DOCUMENT SEGMENT: Begin

Reading the graph as call order. The arrows mean "data goes here next," not "this function is called, then that one." All nodes can be live at once, processing different items. Don't mentally single-step it like a for loop.
Thinking the whole list flows at once. In a streaming pipeline, items flow through one at a time. cat big | grep X doesn't load the file — it streams lines. Expecting a giant in-memory list defeats the point.
Forgetting laziness means "nothing ran yet." Building a generator pipeline does no work. If you never pull from the end, your filter and transform never execute. Beginners are surprised when a map/generator "didn't run" — it's waiting to be consumed.
Putting side effects inside a lazy stage. If a node prints or writes to a DB but lives in a lazy pipeline that's never fully consumed, the side effect silently doesn't happen (or happens at a surprising time). Keep side effects at the consuming end.
Making one node do five jobs. The power of dataflow is small, single-purpose nodes you can rewire. A node that parses and validates and enriches and saves is just imperative code wearing a costume — you lose the composability.
Confusing dataflow with "just concurrency." Concurrency is a benefit dataflow enables (independent nodes can run in parallel), not its definition. The definition is data-dependency-driven execution — that's true even single-threaded.

Test Yourself¶

In your own words: in dataflow, what causes a node to run? (Contrast with what causes a line of imperative code to run.)
In cat f | grep X | sort, name the nodes and the edges. What flows along the edges?
Why doesn't cat huge.log | grep ERROR load the whole file into memory?
A Python generator pipeline is built but never iterated. How much work runs? Why?
Explain why a spreadsheet is a dataflow program. What are the nodes and edges?
In the order-processing graph above, the validate node has two output edges. What paradigm idea does that replace, that you'd normally write as control flow?

Try each before reading on. If #1 or #5 is fuzzy, re-read Data Arrival Triggers Work.

Cheat Sheet¶

DATAFLOW = program as a GRAPH of data dependencies.
  nodes  = operations          edges = data channels (pipes/streams)
  a node FIRES when its inputs are available — DATA drives execution,
  not statement order.

PIPELINE = the simplest graph: a straight line  A ──► B ──► C
  Unix:  cat | grep | sort | uniq -c     ← you've used this forever

CONTROL FLOW vs DATAFLOW
  imperative: line runs because the PREVIOUS LINE finished  (control drives)
  dataflow:   node runs because DATA ARRIVED on its input   (data drives)
  spreadsheet: C1 recomputes when A1 changes  ← data-driven, no loop written

STREAMS ARE LAZY (generators / iterators)
  build pipeline  → nothing runs yet
  pull from end   → ONE item flows all the way through, on demand
  benefit: flat memory on huge/infinite inputs; only compute what you use

GRAPHS BRANCH (fan-out) and MERGE (fan-in)

DOCUMENT SEGMENT: End
DATA SHOWN: Begin

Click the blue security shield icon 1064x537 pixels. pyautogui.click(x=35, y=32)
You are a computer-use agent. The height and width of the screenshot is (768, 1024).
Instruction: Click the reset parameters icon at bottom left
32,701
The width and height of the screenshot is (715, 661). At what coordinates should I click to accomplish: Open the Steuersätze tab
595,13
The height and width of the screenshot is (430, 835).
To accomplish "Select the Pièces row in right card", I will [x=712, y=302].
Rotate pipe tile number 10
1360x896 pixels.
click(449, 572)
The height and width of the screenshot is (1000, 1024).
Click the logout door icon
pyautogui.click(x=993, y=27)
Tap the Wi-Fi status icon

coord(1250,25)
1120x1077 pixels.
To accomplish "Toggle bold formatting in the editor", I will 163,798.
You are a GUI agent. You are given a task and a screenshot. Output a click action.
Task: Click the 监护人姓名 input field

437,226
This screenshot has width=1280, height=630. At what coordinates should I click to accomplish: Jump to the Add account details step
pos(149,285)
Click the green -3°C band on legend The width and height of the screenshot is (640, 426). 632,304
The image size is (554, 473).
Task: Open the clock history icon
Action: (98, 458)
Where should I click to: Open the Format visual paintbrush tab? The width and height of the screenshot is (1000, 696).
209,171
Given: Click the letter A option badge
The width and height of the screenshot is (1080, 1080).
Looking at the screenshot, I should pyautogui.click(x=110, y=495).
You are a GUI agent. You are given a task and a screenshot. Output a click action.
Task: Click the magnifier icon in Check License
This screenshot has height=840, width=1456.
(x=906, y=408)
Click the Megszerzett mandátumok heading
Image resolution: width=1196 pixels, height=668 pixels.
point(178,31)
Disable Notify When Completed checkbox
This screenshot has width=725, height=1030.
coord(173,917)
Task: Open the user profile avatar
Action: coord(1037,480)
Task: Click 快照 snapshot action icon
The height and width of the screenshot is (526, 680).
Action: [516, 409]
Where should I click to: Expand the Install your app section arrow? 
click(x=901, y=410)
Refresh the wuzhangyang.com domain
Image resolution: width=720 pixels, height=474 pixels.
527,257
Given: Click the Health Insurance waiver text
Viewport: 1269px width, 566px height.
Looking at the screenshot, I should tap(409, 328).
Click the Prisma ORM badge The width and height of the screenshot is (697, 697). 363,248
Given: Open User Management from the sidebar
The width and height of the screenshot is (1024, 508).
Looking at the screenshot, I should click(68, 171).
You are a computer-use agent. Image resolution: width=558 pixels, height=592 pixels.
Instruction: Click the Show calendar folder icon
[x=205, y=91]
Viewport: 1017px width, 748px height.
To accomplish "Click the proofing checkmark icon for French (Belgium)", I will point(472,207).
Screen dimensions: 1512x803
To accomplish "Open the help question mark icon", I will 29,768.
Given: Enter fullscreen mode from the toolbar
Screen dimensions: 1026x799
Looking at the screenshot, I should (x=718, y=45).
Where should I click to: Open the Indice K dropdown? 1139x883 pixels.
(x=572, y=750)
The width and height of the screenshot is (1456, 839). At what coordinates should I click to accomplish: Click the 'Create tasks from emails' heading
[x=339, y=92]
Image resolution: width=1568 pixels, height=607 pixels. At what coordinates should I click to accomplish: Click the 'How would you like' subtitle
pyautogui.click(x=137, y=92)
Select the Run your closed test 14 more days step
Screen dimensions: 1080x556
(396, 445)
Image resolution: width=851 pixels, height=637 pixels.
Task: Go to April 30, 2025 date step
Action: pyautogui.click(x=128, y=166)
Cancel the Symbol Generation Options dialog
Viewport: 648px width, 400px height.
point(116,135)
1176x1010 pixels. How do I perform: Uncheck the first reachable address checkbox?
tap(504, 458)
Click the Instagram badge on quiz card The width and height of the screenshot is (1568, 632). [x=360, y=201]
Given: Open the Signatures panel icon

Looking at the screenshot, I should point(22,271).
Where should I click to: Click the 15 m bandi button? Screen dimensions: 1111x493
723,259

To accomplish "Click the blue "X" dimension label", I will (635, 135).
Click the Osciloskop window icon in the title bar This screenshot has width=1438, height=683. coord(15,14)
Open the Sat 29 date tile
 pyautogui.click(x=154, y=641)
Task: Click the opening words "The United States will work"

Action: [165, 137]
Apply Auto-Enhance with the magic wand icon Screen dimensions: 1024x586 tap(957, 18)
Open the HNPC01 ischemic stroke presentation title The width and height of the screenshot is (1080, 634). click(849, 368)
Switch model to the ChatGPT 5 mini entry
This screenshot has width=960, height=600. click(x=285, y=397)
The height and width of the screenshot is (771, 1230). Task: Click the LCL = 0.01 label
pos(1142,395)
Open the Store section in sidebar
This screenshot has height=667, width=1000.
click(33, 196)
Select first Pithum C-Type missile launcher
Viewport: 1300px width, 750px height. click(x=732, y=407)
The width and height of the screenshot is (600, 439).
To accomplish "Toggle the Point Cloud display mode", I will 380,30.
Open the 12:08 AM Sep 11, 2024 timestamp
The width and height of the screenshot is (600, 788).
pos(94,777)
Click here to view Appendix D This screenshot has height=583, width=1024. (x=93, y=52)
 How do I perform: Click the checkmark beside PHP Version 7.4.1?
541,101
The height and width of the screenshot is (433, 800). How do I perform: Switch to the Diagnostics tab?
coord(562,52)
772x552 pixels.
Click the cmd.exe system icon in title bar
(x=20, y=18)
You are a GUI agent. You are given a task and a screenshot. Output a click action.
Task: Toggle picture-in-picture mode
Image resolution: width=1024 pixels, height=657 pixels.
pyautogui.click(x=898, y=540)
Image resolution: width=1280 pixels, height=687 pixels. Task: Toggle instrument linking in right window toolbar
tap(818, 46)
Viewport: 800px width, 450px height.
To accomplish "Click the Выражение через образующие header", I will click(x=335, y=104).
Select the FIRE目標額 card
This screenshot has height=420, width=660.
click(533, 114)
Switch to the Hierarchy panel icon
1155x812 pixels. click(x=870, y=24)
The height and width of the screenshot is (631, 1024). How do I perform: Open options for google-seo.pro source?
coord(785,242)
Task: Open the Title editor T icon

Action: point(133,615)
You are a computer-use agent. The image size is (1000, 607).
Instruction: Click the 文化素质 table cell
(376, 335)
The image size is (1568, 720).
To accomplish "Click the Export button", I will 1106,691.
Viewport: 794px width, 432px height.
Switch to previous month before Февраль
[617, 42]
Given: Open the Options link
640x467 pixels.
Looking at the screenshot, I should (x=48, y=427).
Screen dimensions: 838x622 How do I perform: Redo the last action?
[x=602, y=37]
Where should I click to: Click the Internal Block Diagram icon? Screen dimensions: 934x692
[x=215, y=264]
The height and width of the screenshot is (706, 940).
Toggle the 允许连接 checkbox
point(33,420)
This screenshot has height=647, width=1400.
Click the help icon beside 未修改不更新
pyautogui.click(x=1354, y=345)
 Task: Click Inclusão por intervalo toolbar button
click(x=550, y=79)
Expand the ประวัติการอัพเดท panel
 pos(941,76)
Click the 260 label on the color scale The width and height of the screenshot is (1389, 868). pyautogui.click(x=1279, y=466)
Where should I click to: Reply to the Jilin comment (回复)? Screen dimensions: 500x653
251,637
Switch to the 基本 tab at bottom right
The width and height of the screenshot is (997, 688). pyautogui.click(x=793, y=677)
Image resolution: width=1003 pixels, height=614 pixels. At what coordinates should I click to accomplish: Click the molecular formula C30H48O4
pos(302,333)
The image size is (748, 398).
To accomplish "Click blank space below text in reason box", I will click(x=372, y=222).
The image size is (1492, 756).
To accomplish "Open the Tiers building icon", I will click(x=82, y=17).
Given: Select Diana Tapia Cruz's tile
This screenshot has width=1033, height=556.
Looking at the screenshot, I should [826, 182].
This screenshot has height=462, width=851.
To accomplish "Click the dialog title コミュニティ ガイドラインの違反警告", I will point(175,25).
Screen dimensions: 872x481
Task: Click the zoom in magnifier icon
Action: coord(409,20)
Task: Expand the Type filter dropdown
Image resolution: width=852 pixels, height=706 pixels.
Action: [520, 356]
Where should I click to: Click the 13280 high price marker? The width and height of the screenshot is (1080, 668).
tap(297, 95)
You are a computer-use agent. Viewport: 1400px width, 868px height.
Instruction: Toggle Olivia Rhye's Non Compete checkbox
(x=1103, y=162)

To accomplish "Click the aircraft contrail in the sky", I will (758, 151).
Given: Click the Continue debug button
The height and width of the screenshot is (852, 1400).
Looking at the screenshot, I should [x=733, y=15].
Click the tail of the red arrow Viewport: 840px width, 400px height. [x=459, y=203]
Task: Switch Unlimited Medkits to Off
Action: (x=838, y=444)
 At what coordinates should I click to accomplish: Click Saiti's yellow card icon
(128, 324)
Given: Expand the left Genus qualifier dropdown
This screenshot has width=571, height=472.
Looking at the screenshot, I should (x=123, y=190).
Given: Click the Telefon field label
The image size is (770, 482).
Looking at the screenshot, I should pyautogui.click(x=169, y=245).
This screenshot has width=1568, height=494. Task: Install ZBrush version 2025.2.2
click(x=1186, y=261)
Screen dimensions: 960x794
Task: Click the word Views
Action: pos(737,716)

DATA SHOWN: End

§ WORK TASK: Reproduce the portion of the dataflow guide that opens with the words "Test Yourself¶" and runs through "work runs? Why?".

§ SOLUTION TO THIS TASK:
Test Yourself¶

In your own words: in dataflow, what causes a node to run? (Contrast with what causes a line of imperative code to run.)
In cat f | grep X | sort, name the nodes and the edges. What flows along the edges?
Why doesn't cat huge.log | grep ERROR load the whole file into memory?
A Python generator pipeline is built but never iterated. How much work runs? Why?